Draw lines they did. In anticipation of the amendment's passage, Anchorage activist Mark Hickok and her colleagues had already been scouting out places most worthy of protection.
Hickok was one of the founding members of the Alaska Chapter of the Sierra Club, which got its start after Wayburn and his wife Peggy visited the state in 1967. She also co-founded the Alaska Wilderness Council, which pulled conservation groups together to map the lands to be preserved.
"The Maps on the Floor Society" gathered input from Alaska residents and others about which lands should be protected, and then, in Hickok's small apartment, they penciled lines on maps spread out on every available surface.
The final map was hand delivered by activist Walt Parker to the Department of Interior. At the same time, Wayburn presented the Sierra Club's recommendations to Interior Secretary Rogers Morton. As federal agencies studied the lands, the Sierra Club continued to work closely with decision-makers in Washington, D.C.
The stars began to align in 1977 when President Carter took office. Reps. Morris Udall (D-Ariz.) and John Seiberling (D-Ohio) chaired the House Interior Committee and Subcommittee on General Oversight and Alaska Lands, respectively. Along with 75 co-sponsors, they introduced H.R. 39, the Alaska National Interest Lands Conservation Act, sometimes called the Alaska Lands Act.
Debate over the bill raged for the next four years. Seiberling conducted field hearings around the country and in Alaska. And the Sierra Club mobilized its grassroots forces like never before. In Atlanta, Ga., where Mankin and others worked their magic, more than 300 people showed up.
Finally, in 1980, after serious back-and-forth dealing, Congress passed the Alaska Lands Act, and Carter signed it.
It included a 19-million-acre Arctic Refuge, with 9 million acres designated as wilderness. The 1.5-million-acre coastal plain was excluded from wilderness, however, and slated for further study, enjoying management as a wilderness area until Congress decides its fate.
In every administration since the act was signed, threats have been made and bills introduced, to drill the Arctic Refuge. For instance, in October 1995, President Clinton vetoed an omnibus spending bill because it included a rider to open the Arctic coastal plain to oil and gas leasing. Congress withdrew the rider.
The Sierra Club has been a constant presence, pressuring decision-makers to keep the oil derricks at bay.
Now President Bush, Interior Secretary Gale Norton and the Alaska delegation are pushing to drill the coastal plain. Once again, Sierra Club activists must rush to the barricades.
The odds are daunting. Consider that each year, every Alaskan man, woman and child receives a dividend check from the state's oil revenues. Last year it was $1,900 per person - a healthy kick for a family of five.
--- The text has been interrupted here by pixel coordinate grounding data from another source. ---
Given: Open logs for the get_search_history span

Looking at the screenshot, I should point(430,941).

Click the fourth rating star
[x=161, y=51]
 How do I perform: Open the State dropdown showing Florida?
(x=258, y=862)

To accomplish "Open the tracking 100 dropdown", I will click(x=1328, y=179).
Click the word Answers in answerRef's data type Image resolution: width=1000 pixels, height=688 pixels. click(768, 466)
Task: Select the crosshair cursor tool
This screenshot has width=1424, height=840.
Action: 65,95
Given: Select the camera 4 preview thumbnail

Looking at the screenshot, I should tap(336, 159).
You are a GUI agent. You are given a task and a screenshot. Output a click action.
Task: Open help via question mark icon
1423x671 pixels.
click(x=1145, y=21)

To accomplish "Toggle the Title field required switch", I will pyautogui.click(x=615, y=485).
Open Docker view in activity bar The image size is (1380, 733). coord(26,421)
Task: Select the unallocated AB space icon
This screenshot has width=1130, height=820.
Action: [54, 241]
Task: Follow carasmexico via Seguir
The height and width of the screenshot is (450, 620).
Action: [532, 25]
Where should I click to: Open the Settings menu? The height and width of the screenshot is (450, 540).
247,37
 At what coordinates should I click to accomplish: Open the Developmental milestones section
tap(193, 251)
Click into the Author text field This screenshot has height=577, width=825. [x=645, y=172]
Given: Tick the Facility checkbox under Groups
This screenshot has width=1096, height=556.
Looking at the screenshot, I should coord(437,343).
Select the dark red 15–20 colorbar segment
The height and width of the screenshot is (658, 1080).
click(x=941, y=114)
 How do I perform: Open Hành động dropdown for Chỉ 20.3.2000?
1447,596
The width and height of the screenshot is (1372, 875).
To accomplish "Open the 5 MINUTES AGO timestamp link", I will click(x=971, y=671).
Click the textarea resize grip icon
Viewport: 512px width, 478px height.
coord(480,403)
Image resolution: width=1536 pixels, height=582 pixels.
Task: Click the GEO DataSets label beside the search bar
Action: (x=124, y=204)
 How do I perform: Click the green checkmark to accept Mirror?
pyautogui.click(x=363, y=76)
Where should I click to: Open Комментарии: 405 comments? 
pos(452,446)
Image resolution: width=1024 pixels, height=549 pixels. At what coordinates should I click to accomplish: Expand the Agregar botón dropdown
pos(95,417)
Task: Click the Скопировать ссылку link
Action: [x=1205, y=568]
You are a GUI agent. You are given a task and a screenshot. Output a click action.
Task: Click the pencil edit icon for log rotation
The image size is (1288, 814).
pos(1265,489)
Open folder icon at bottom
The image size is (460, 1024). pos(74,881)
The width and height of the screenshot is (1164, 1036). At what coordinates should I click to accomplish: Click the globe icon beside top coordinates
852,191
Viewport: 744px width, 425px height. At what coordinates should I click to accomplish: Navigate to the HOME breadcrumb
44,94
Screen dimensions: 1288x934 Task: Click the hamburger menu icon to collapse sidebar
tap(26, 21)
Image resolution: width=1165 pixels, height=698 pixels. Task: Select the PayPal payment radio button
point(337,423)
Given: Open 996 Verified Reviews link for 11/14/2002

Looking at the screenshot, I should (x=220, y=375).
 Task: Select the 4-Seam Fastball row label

"This might be our last chance to protect the refuge for the Native communities and caribou herds that depend on it," said Pierce. "We've got to get the coastal plain protected once and for all."
On the Front Lines
Map of protected lands in Alaska
The pivotal players in the Alaska story including Edgar Wayburn, Rich Gordon, Cliff Lobaugh, Mark Hickok, Bill Mankin, and Carolyn Carr.
Urge your senators and representative to oppose any effort to open the Arctic Refuge to drilling for gas and oil. Ask them instead to support permanent protection of this national treasure by co-sponsoring two bills in the House and Senate that were slated to be introduced by March, designating the coastal plain of the Arctic Refuge as wilderness. Reps. Ed Markey (D-Mass.) and Nancy Johnson (R-Conn.) are champions of the House bill, and Sen Joe Lieberman (D-Conn.) is taking the lead on the Senate bill.
Washington, D.C. 20510 or
U.S. House of Representatives
Washington, D.C. 20515.
Editor's note: Jack Hession just celebrated his 30th year as the Sierra Club's Alaska representative. It's safe to assume that wherever the Sierra Club is mentioned in this story, Hession was involved, if not leading the way.